(Records for locating displayed items)
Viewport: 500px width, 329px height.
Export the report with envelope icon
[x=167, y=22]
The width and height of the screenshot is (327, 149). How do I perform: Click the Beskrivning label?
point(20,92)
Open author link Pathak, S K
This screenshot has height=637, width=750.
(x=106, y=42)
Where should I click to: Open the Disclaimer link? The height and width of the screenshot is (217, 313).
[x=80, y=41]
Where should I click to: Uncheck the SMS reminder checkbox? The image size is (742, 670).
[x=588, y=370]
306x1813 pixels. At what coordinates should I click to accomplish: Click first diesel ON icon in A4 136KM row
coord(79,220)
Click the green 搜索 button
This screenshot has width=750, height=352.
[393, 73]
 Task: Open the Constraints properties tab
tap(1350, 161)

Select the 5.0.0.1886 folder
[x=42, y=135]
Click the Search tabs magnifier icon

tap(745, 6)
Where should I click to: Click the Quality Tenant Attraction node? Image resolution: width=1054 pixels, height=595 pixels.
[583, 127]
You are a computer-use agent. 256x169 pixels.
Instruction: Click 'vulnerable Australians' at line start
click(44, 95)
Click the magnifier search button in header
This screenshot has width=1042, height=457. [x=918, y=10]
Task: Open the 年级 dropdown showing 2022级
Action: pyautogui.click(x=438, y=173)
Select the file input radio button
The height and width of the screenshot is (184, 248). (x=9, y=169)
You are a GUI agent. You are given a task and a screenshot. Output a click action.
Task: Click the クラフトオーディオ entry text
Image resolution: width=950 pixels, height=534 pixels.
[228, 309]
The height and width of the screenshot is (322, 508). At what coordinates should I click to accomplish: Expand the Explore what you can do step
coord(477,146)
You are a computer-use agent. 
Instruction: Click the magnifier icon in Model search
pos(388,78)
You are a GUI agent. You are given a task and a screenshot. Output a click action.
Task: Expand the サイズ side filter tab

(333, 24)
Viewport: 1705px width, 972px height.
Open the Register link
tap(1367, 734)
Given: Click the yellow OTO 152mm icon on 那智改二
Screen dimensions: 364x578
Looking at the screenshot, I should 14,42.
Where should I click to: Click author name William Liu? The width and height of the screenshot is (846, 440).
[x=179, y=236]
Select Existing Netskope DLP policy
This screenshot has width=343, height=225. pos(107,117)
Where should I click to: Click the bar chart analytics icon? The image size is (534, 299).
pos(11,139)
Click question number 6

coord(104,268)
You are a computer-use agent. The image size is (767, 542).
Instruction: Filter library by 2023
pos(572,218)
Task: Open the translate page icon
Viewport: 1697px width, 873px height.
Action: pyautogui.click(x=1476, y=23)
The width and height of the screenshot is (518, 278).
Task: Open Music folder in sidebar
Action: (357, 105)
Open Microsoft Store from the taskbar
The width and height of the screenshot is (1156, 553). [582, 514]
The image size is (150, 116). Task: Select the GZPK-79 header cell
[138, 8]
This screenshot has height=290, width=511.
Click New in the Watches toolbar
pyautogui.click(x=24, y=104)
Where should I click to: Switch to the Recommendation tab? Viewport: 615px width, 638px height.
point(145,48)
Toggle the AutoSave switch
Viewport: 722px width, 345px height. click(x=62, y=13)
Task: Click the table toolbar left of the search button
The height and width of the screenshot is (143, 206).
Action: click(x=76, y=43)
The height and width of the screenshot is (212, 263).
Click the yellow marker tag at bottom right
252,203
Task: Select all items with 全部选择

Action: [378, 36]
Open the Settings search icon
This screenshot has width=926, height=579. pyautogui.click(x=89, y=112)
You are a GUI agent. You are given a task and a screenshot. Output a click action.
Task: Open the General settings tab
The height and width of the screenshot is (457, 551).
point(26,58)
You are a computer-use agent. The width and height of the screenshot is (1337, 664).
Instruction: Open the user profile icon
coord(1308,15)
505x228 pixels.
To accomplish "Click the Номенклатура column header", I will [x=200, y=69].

[INSTRUCTIONS FOR THE TASK]
Copy every line of the records above without changing anything.

[EXERCISE ANSWER]
Viewport: 500px width, 329px height.
Export the report with envelope icon
[x=167, y=22]
The width and height of the screenshot is (327, 149). How do I perform: Click the Beskrivning label?
point(20,92)
Open author link Pathak, S K
This screenshot has height=637, width=750.
(x=106, y=42)
Where should I click to: Open the Disclaimer link? The height and width of the screenshot is (217, 313).
[x=80, y=41]
Where should I click to: Uncheck the SMS reminder checkbox? The image size is (742, 670).
[x=588, y=370]
306x1813 pixels. At what coordinates should I click to accomplish: Click first diesel ON icon in A4 136KM row
coord(79,220)
Click the green 搜索 button
This screenshot has width=750, height=352.
[393, 73]
 Task: Open the Constraints properties tab
tap(1350, 161)

Select the 5.0.0.1886 folder
[x=42, y=135]
Click the Search tabs magnifier icon

tap(745, 6)
Where should I click to: Click the Quality Tenant Attraction node? Image resolution: width=1054 pixels, height=595 pixels.
[583, 127]
You are a computer-use agent. 256x169 pixels.
Instruction: Click 'vulnerable Australians' at line start
click(44, 95)
Click the magnifier search button in header
This screenshot has width=1042, height=457. [x=918, y=10]
Task: Open the 年级 dropdown showing 2022级
Action: pyautogui.click(x=438, y=173)
Select the file input radio button
The height and width of the screenshot is (184, 248). (x=9, y=169)
You are a GUI agent. You are given a task and a screenshot. Output a click action.
Task: Click the クラフトオーディオ entry text
Image resolution: width=950 pixels, height=534 pixels.
[228, 309]
The height and width of the screenshot is (322, 508). At what coordinates should I click to accomplish: Expand the Explore what you can do step
coord(477,146)
You are a computer-use agent. 
Instruction: Click the magnifier icon in Model search
pos(388,78)
You are a GUI agent. You are given a task and a screenshot. Output a click action.
Task: Expand the サイズ side filter tab

(333, 24)
Viewport: 1705px width, 972px height.
Open the Register link
tap(1367, 734)
Given: Click the yellow OTO 152mm icon on 那智改二
Screen dimensions: 364x578
Looking at the screenshot, I should 14,42.
Where should I click to: Click author name William Liu? The width and height of the screenshot is (846, 440).
[x=179, y=236]
Select Existing Netskope DLP policy
This screenshot has width=343, height=225. pos(107,117)
Where should I click to: Click the bar chart analytics icon? The image size is (534, 299).
pos(11,139)
Click question number 6

coord(104,268)
You are a computer-use agent. The image size is (767, 542).
Instruction: Filter library by 2023
pos(572,218)
Task: Open the translate page icon
Viewport: 1697px width, 873px height.
Action: pyautogui.click(x=1476, y=23)
The width and height of the screenshot is (518, 278).
Task: Open Music folder in sidebar
Action: (357, 105)
Open Microsoft Store from the taskbar
The width and height of the screenshot is (1156, 553). [582, 514]
The image size is (150, 116). Task: Select the GZPK-79 header cell
[138, 8]
This screenshot has height=290, width=511.
Click New in the Watches toolbar
pyautogui.click(x=24, y=104)
Where should I click to: Switch to the Recommendation tab? Viewport: 615px width, 638px height.
point(145,48)
Toggle the AutoSave switch
Viewport: 722px width, 345px height. click(x=62, y=13)
Task: Click the table toolbar left of the search button
The height and width of the screenshot is (143, 206).
Action: click(x=76, y=43)
The height and width of the screenshot is (212, 263).
Click the yellow marker tag at bottom right
252,203
Task: Select all items with 全部选择

Action: [378, 36]
Open the Settings search icon
This screenshot has width=926, height=579. pyautogui.click(x=89, y=112)
You are a GUI agent. You are given a task and a screenshot. Output a click action.
Task: Open the General settings tab
The height and width of the screenshot is (457, 551).
point(26,58)
You are a computer-use agent. The width and height of the screenshot is (1337, 664).
Instruction: Open the user profile icon
coord(1308,15)
505x228 pixels.
To accomplish "Click the Номенклатура column header", I will [x=200, y=69].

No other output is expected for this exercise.